Sometimes we need to change how we behave to change our thinking. In particular, it can be useful to challenge our fears in small ways. For example:

  • If you insist on always being early, try arriving at an event 10 minutes late.
  • If you hold very high standards about your appearance, wear something that is old, creased or has a stain on it.
  • If have a very strict exercise regime, try doing no exercise for a week
  • If you have very high standards for how you behave socially, try saying something you would normally not allow yourself to do so

Before you test out your fear, write down a list of what you are worried will happen. What do you think will go wrong as a result? Then rate each fear on i) how likely you think it is to happen (from 0 [not at all likely]-100 [will definitely happen]) and ii) how bad the impact will be (from 0 [I’ll barely notice it] to 100 [it will affect every area of my life for good]). After you’ve completed the test, read your list of fears. Did they happen? For those that happened, how bad was the outcome in reality? Rate it again from 0-100. Compare your ‘before’ and ‘after’ lists. For example:

 

First list (before the test)

Feared event What I’m worried will happen How likely is it to happen? How bad will the impact be?
Wearing clothes with a mark on Other people will notice 100% 70%
  Other people will judge me, and give me funny looks 100% 80%
  I’ll be so embarrassed I’ll go bright red 100% 90%
  I won’t be able to think straight and get my words out 90% 100%
  I won’t be able to face them again 80% 100%

 

Second list (after the test)

Feared event What was worried would happen To what extend did this happen? How bad will the impact be?
Wearing clothes with a mark on Other people would notice 20% 0%
  Other people would judge me, and give me funny looks 0% 0%
  I’d be so embarrassed I’d go bright red 60% 20%
  I wouldn’t be able to think straight and get my words out 20% 40%
  I wouldn’t be able to face them again 0% 0%

 

When we do this we often realise how bad our fears were before we started. Afterwards, even though we may still be afraid of reducing our high standards, we see how that fear has been reduced. In CBT, we call this a ‘behavioural experiment’. For a video example of one of these in a therapy setting, please see: https://www.youtube.com/watch?v=ExNs8o8A4fI

Evidence for reducing perfectionism and enhancing flexibility

Enhancing flexible thinking is a key feature of most cognitive-behavioural interventions, but recent years have seen the development of some interventions focused specifically on developing this. There is now a strong body of evidence to suggest that these interventions are both successful in reducing perfectionism, and also in boosting overall mental wellbeing. A recent meta-analysis and systematic review identified 8 studies that had investigated this and reported a large-effect sizes for studies reducing perfectionism, and found evidence that these interventions also reduce anxiety and depression in participants (Lloyd et al., 2015).

 

FREDRICKSON, B. L. & JOINER, T. 2002. Positive emotions trigger upward spirals toward emotional well-being. Psychological Science, 13, 172-175.

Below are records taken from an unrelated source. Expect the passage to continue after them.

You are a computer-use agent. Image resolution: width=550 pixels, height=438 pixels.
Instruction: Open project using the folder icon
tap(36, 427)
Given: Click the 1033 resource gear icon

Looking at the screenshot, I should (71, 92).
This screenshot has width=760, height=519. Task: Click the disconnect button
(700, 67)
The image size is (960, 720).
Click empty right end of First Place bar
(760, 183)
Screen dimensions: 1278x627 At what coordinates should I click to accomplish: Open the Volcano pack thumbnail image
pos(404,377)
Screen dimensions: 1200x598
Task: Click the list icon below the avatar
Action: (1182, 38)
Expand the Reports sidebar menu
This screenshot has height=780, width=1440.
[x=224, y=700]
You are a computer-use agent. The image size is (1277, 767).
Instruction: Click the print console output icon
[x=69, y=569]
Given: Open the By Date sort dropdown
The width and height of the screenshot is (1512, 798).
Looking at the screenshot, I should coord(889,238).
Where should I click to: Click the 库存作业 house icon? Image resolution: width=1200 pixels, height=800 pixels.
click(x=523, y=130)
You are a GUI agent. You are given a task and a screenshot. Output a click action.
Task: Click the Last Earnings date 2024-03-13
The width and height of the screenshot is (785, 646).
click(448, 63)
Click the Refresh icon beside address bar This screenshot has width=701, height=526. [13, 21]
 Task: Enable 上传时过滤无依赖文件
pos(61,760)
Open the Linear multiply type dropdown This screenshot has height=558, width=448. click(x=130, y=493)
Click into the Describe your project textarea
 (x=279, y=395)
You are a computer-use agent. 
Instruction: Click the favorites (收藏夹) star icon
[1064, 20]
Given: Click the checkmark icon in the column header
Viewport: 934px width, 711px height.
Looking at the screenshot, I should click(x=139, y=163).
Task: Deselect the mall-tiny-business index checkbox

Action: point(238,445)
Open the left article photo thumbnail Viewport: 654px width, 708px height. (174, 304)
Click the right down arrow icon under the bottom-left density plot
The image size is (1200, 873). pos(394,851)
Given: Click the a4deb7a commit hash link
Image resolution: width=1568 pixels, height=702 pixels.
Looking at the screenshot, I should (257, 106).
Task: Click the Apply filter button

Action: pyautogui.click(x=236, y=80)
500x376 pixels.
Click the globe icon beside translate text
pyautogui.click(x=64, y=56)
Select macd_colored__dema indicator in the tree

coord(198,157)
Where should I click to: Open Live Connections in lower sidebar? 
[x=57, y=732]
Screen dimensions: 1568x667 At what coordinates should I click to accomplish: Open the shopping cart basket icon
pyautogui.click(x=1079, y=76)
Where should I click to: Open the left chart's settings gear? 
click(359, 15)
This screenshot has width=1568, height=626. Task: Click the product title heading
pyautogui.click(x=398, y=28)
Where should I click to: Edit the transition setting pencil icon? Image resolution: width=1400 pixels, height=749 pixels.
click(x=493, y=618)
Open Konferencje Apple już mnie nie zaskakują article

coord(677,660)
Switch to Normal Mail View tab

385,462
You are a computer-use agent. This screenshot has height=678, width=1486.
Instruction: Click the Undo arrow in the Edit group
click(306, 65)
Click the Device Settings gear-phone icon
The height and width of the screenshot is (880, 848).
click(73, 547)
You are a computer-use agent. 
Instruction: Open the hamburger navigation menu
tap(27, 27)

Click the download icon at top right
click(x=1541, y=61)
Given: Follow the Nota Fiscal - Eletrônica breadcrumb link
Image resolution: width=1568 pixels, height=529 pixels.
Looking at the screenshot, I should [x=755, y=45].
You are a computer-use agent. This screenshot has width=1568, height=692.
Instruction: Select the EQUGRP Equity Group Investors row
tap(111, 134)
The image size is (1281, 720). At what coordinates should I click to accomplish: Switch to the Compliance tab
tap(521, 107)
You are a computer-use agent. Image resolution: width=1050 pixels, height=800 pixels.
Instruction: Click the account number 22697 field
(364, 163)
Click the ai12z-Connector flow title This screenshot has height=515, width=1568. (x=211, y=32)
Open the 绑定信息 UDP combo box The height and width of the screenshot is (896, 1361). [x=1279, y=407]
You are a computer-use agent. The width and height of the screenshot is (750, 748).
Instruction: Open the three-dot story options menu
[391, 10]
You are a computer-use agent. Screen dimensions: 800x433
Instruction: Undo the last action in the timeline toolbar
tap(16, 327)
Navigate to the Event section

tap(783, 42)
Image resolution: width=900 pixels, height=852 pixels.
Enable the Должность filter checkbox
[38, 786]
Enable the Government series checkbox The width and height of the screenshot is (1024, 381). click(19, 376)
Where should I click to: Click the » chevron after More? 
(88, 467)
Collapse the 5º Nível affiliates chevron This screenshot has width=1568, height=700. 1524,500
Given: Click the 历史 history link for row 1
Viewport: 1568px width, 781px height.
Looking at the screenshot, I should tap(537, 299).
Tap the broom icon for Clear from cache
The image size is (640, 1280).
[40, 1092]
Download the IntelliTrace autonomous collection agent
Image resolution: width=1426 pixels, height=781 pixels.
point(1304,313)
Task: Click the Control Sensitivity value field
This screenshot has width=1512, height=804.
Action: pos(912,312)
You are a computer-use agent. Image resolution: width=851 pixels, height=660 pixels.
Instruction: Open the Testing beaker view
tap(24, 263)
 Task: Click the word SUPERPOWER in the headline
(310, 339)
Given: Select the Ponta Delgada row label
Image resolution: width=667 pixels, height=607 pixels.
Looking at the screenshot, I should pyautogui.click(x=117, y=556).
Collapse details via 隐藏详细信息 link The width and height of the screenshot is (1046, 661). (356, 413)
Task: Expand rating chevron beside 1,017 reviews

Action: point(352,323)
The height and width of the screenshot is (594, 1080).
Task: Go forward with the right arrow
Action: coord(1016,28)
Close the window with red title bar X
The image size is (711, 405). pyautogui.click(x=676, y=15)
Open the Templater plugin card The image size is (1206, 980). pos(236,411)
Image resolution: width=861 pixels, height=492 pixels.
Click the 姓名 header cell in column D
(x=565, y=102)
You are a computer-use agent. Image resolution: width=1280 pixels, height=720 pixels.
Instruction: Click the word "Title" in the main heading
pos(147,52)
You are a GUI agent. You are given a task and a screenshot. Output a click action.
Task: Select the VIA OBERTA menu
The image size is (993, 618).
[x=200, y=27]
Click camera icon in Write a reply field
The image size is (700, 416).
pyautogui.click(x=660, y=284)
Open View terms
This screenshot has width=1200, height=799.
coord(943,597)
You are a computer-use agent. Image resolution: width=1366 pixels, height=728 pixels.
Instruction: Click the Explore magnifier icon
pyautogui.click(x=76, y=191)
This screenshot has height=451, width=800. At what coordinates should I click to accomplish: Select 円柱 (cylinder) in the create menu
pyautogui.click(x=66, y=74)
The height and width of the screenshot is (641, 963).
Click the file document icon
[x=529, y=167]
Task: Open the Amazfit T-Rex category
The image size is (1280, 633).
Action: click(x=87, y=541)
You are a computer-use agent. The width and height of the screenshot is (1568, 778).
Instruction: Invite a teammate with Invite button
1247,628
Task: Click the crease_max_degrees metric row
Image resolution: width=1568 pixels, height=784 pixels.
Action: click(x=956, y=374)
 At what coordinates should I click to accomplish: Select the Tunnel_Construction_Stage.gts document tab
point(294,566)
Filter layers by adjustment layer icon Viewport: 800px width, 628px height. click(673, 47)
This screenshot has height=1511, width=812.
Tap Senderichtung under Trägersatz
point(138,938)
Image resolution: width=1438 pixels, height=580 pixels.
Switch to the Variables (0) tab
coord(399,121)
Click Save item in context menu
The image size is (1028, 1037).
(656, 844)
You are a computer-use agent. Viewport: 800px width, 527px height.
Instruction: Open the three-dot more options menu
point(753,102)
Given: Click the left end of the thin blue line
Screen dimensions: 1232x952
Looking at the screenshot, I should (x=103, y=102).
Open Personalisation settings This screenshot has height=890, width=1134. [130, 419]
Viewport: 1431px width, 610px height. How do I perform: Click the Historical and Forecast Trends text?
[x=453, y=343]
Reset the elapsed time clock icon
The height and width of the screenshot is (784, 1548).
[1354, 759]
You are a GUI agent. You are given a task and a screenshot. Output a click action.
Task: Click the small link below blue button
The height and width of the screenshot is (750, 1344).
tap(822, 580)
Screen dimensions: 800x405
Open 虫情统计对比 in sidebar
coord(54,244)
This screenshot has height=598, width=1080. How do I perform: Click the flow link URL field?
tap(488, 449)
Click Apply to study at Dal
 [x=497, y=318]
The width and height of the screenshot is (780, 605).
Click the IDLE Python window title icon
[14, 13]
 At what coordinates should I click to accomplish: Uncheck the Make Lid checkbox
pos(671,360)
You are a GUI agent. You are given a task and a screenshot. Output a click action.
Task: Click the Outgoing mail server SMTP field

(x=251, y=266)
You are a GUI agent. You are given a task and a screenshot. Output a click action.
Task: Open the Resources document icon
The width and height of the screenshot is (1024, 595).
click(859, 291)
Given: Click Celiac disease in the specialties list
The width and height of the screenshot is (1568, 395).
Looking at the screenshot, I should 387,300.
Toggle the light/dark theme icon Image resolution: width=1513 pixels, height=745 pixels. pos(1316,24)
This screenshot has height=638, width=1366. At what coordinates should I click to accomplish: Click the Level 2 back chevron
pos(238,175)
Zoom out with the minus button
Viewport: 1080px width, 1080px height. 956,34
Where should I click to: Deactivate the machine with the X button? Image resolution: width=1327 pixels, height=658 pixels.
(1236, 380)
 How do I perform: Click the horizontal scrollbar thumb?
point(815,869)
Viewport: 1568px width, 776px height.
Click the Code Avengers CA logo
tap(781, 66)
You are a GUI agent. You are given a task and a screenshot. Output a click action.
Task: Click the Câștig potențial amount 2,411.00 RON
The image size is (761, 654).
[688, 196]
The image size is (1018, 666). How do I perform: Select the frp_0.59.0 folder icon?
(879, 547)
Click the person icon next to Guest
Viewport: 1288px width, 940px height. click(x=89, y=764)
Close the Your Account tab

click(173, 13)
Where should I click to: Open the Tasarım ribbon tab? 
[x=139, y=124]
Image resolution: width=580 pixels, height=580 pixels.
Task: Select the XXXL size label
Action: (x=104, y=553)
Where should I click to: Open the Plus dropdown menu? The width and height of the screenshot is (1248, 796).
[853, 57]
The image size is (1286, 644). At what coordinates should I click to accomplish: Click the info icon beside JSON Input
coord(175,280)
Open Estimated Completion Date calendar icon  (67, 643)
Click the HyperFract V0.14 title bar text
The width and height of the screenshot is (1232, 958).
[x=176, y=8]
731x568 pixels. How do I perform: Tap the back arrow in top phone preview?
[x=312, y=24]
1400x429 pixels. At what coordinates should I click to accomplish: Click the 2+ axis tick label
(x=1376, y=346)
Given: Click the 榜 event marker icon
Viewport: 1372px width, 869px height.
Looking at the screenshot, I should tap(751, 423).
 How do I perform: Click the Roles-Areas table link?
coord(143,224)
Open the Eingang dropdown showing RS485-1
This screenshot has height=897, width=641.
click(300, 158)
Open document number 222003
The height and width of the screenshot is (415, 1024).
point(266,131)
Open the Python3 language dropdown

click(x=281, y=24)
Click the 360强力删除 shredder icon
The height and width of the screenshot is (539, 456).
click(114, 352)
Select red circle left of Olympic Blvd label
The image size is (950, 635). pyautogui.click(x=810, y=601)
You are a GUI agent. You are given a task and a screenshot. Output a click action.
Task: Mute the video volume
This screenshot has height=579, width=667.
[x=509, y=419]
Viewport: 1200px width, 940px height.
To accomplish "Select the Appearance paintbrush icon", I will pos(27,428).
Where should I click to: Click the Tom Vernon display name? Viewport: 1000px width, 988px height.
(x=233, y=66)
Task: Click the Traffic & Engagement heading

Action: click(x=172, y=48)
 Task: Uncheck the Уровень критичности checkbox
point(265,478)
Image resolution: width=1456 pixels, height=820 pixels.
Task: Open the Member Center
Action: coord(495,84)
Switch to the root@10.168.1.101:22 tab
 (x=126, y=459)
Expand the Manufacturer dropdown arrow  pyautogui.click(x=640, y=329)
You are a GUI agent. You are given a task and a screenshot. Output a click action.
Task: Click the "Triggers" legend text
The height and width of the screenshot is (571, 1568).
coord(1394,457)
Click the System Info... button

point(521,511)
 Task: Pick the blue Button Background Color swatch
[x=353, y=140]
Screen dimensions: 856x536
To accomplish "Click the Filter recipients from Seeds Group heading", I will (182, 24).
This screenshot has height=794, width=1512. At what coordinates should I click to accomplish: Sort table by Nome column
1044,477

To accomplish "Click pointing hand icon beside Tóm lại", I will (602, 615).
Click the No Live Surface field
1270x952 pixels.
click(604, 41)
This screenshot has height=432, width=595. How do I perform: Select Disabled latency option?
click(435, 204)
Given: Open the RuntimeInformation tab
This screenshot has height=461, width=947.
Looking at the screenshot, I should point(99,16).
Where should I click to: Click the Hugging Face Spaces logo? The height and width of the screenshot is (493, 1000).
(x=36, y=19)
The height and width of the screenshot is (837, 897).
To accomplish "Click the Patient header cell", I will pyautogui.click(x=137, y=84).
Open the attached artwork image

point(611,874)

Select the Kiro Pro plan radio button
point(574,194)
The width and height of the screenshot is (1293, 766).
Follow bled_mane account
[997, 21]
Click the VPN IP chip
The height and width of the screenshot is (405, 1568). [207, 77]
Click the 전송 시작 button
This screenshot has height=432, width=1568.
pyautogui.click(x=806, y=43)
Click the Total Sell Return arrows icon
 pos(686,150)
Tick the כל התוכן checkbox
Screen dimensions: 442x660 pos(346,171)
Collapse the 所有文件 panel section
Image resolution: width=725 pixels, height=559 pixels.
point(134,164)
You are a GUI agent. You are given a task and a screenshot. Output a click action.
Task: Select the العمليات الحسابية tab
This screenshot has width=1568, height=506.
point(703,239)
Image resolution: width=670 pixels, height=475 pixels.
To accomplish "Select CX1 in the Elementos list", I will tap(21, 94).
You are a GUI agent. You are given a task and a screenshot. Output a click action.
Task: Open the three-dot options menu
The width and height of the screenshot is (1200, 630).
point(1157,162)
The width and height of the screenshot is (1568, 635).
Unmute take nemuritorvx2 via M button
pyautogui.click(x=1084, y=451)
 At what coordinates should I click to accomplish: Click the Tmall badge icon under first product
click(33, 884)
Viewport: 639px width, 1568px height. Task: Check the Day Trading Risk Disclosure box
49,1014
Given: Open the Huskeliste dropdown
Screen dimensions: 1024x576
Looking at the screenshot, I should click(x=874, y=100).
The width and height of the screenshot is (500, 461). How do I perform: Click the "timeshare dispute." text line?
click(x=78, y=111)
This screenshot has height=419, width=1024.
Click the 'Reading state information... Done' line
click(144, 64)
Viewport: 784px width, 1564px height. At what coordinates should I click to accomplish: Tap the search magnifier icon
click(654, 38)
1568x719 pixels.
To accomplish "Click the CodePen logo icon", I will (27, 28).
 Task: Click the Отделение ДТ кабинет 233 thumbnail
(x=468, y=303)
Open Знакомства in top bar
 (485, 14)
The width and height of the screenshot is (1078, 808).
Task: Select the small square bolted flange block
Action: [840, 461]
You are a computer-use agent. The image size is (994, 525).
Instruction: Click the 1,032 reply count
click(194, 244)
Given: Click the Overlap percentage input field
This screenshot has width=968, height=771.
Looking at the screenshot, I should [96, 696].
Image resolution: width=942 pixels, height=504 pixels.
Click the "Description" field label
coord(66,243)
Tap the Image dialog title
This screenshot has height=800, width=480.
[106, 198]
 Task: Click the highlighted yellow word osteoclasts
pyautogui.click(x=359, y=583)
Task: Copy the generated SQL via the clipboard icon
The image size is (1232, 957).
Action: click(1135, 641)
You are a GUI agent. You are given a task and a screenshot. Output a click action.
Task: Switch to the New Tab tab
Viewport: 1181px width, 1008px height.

HEWITT, P. L. & FLETT, G. L. 1991. Perfectionism in the self and social contexts: Conceptualization, assessment, and association with psychopathology. Journal of Personality and Social Psychology, 60, 456-470.

JOHNSON, J., WOOD, A. M., GOODING, P., TAYLOR, P. J. & TARRIER, N. 2011. Resilience to suicidality: The buffering hypothesis. Clinical Psychology Review, 31, 563-591.

LLOYD, S., SCHMIDT, U., KHONDOKER, M. & TCHANTURIA, K. 2015. Can psychological interventions reduce perfectionism? A systematic review and meta-analysis. Behavioural and cognitive psychotherapy, 43, 705-731.